If your contributions have vested 80% upon your departure, the employer is returned 20%. Is it exactly 20% of their contribution (i.e., the employee keeps the gains/losses from the non-vested money) or is it 20% of the employer-contributed balance in the account (i.e., the employer keeps the gains/losses from the non-vested money?

1 Answer 1


On my quarterly statement and the 401K plan website I can see the vesting for various categories.

  • A: My contribution (100% vested)
  • B: My dividends (100% vested)
  • C: Company Match (60% vested)
  • D: Employer Contribution Dividends (100% vested)
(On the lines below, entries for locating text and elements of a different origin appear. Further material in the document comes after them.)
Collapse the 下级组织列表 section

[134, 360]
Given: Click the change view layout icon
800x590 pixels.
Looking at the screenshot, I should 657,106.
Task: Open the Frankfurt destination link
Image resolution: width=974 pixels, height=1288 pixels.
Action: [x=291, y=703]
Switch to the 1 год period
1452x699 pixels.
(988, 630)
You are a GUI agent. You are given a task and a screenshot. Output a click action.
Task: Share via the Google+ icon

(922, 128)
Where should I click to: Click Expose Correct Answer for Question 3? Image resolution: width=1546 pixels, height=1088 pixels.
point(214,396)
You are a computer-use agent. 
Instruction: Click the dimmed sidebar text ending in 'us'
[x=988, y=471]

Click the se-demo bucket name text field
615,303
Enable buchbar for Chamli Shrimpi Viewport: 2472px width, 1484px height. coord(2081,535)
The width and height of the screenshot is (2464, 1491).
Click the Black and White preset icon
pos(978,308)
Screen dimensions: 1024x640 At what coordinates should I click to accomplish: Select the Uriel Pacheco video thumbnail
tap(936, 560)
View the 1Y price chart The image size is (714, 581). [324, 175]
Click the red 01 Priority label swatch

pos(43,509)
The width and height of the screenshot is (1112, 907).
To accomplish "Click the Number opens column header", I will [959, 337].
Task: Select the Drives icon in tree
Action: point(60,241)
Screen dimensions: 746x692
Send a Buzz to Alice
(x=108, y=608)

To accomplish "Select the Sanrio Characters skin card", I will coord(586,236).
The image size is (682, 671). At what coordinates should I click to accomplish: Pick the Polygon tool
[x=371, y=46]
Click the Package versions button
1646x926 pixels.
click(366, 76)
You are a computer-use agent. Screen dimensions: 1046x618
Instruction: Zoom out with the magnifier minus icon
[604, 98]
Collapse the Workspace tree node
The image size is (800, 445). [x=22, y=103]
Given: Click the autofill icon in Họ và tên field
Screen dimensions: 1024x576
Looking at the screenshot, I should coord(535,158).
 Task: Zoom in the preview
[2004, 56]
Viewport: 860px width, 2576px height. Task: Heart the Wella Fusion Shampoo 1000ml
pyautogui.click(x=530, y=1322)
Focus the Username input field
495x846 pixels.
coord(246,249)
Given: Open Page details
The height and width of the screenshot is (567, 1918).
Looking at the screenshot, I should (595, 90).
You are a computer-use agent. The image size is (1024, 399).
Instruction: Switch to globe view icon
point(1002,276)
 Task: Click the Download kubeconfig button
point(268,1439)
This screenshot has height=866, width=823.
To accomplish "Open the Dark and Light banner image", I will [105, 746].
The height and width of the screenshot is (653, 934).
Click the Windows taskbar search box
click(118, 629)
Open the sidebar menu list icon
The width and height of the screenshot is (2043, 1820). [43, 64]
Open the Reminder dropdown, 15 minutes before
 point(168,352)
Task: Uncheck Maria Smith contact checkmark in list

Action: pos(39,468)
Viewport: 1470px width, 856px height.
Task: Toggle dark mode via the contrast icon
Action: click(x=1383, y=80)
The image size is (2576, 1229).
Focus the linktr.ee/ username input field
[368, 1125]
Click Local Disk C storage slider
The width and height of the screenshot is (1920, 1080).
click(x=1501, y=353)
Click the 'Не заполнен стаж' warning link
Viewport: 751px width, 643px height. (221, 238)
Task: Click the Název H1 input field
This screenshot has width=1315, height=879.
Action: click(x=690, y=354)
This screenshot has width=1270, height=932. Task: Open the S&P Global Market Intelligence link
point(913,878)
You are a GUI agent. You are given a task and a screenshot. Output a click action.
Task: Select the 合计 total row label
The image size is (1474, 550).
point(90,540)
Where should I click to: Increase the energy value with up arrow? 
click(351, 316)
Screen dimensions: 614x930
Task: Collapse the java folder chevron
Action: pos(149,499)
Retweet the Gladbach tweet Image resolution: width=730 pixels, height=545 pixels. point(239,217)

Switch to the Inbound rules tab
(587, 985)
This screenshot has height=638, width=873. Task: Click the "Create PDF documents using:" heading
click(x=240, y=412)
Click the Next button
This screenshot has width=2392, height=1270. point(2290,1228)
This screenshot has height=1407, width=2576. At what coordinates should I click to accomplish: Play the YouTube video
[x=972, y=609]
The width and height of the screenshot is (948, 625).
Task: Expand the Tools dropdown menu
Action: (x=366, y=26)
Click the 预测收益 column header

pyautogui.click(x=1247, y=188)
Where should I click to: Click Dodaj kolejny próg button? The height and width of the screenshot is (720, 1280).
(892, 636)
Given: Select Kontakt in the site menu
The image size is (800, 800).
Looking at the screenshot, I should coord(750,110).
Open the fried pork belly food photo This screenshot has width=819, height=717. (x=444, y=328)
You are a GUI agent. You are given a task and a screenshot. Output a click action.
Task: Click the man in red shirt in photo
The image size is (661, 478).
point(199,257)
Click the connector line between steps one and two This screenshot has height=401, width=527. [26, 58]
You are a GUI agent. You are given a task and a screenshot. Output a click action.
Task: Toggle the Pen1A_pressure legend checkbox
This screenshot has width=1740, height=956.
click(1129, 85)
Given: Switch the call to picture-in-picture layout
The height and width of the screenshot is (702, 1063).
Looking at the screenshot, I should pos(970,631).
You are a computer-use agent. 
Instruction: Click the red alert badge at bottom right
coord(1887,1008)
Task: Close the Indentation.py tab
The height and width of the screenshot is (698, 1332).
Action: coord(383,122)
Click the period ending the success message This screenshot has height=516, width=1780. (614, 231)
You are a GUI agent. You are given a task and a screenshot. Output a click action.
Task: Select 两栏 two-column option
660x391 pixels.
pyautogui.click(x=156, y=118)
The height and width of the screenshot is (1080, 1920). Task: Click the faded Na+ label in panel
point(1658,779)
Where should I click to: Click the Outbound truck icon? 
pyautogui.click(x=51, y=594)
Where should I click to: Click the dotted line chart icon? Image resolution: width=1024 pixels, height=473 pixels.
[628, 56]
They total all these up and report the total balance and the vested balance.

If I do the math I discover that the vested balance is equal to A + B + D + (60% of C)

For my company at least, if I was to leave now I would get 60% of the Company match, which does include significant gains.

This document for the Department of Labor discuss many aspects of 401K plans including vesting.

In a defined contribution plan such as a 401(k) plan, you are always 100 percent vested in your own contributions to a plan, and in any subsequent earnings from your contributions. However, in most defined contribution plans you may have to work several years before you are vested in the employer’s matching contributions. (There are exceptions, such as the SIMPLE 401(k) and safe harbor 401(k), in which you are immediately vested in all required employer contributions. You also vest immediately in the SIMPLE IRA and the SEP.)

Currently, employers have a choice of two different vesting schedules for employer matching 401(k) contributions, which are shown in Table 2. Your employer may use a schedule in which employees are 100 percent vested in employer contributions after 3 years of service (cliff vesting). Under graduated vesting, an employee must be at least 20 percent vested after 2 years, 40 percent after 3 years, 60 percent after 4 years, 80 percent after 5 years, and 100 percent after 6 years. If your automatic enrollment 401(k) plan requires employer contributions, you vest in those contributions after 2 years. Automatic enrollment 401(k) plans with optional matching contributions follow one of the vesting schedules noted above.

  • Are there laws about what happens to the 40% of the match that you leave behind? Does it just go back to the employer? Do they have to keep it in a 401(k) pool for other employee matching?
    – dg99
    Jul 3, 2014 at 15:19
  • @dg99 it goes back to the employer to do as they please. If accounting-wise it make sense to shift the money to another account instead of depositing new money there - they may do it, but what is it to you?